** Text and item location entries **
§
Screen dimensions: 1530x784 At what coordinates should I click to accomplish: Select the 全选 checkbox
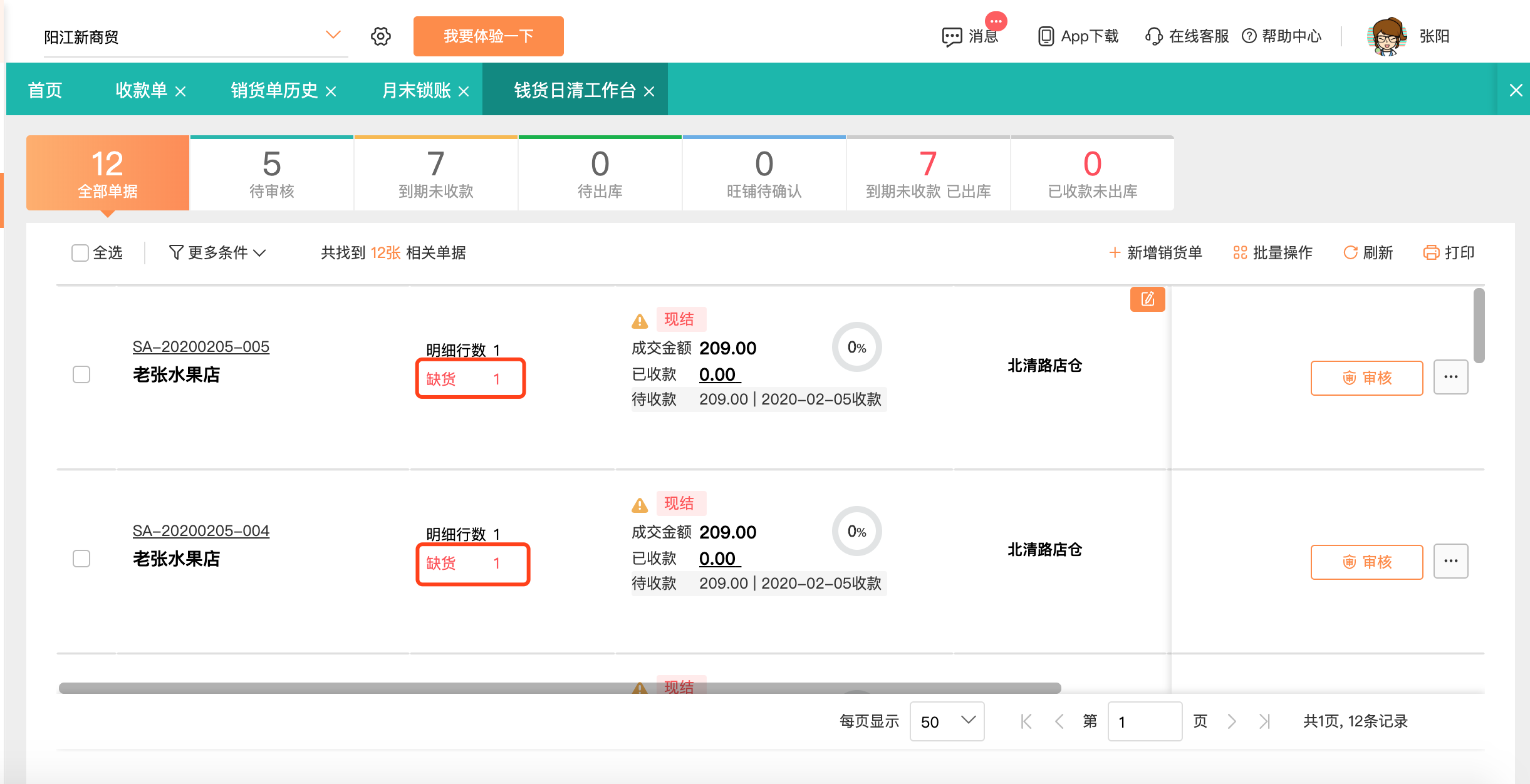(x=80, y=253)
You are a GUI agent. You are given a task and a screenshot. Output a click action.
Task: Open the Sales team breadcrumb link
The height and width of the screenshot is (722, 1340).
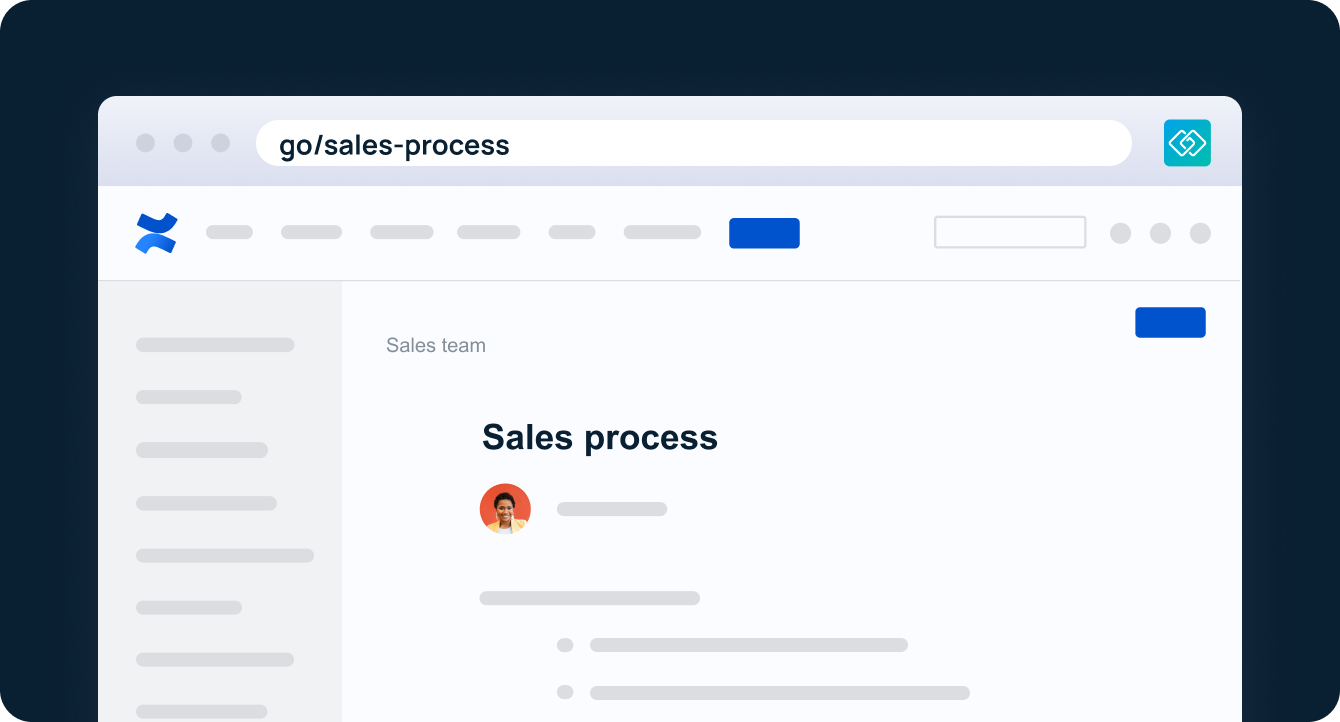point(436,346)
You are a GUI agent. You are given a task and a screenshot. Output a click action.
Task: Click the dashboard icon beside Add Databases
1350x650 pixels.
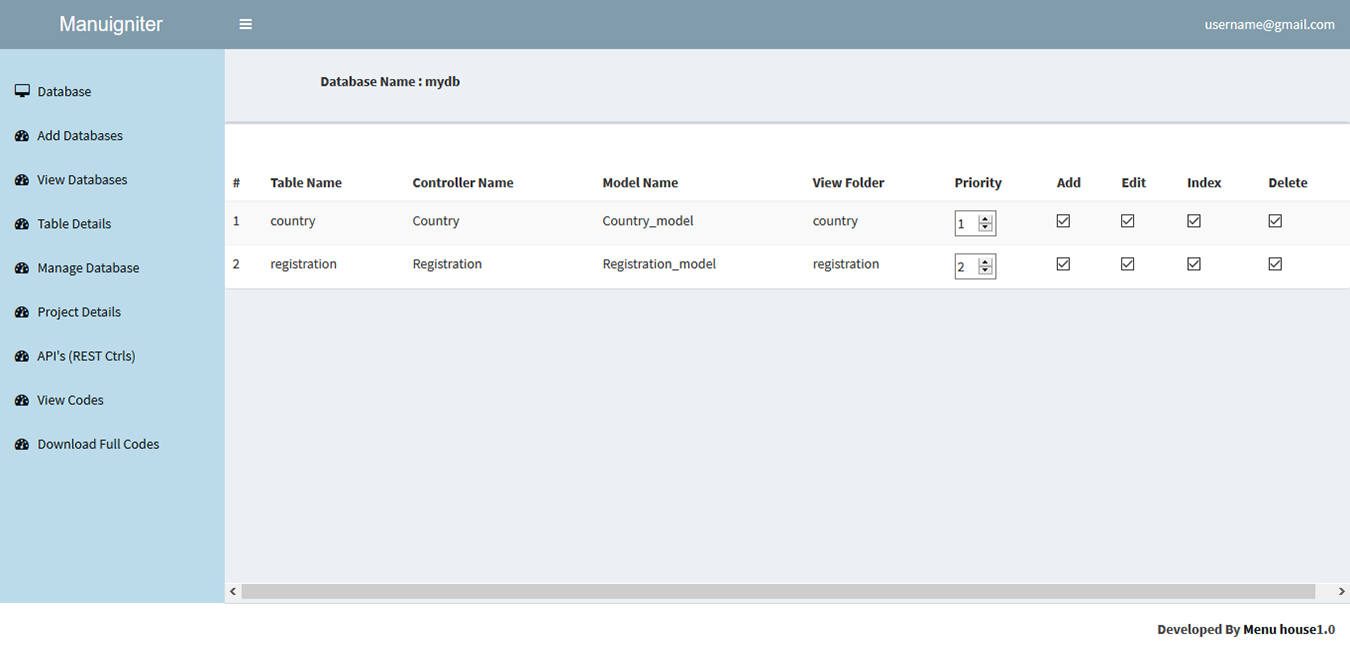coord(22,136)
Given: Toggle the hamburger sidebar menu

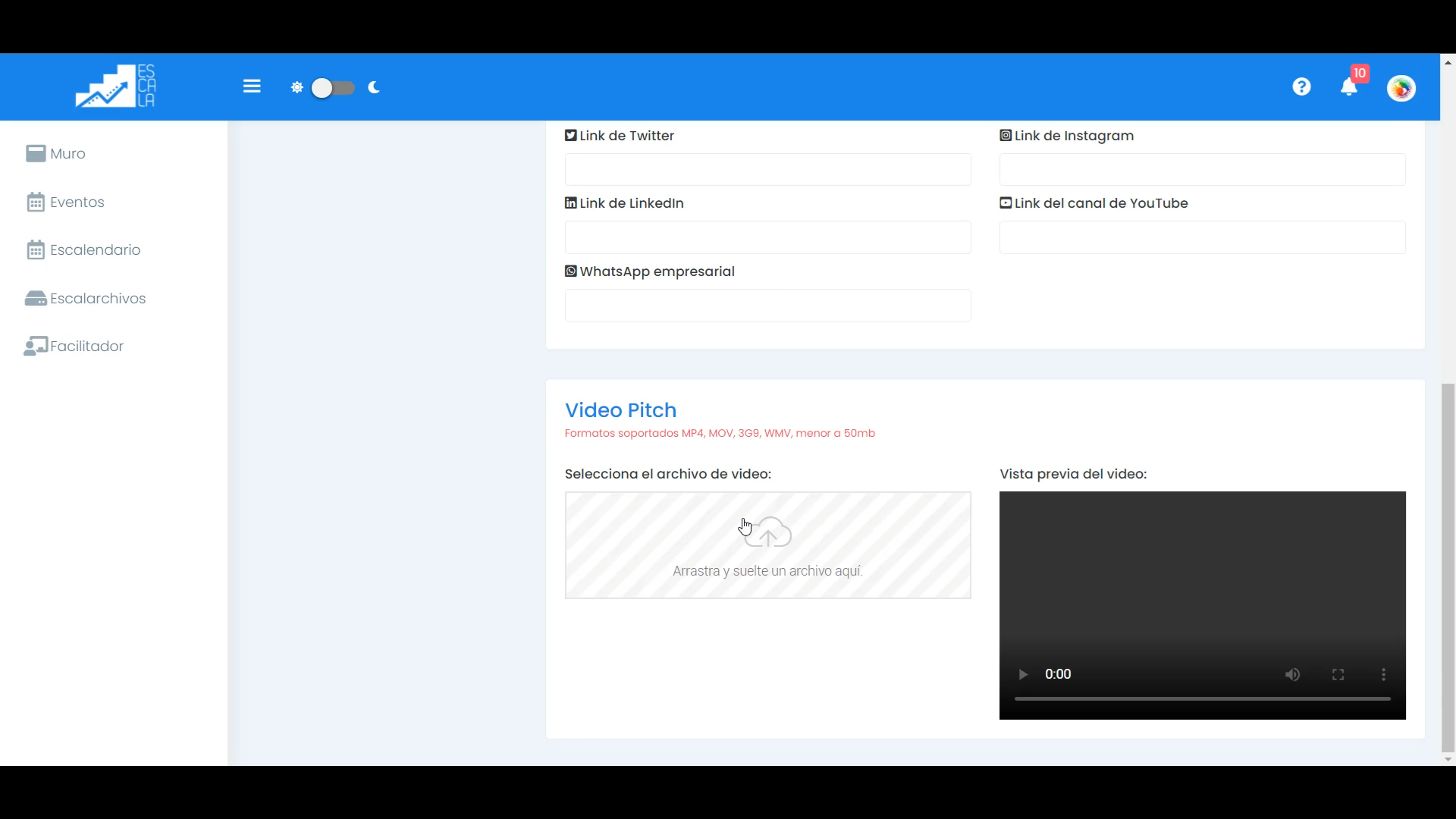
§
** Exercise requirements **
Rescale the listing: write all of its lines out again, requests included, with every coordinate in the answers multiplied by 0.8 and rounded to a whole number, halves rounded up. Leave the pictures out.

** Output below **
Screen dimensions: 1530x784 At what coordinates should I click to accomplish: Select the 全选 checkbox
(x=64, y=202)
You are a GUI agent. You are given a task and a screenshot. Output a click action.
Task: Open the Sales team breadcrumb link
The height and width of the screenshot is (722, 1340).
point(349,277)
You are a GUI agent. You are given a task and a screenshot. Output a click action.
Task: Click the dashboard icon beside Add Databases
1350x650 pixels.
coord(18,109)
Given: Toggle the hamburger sidebar menu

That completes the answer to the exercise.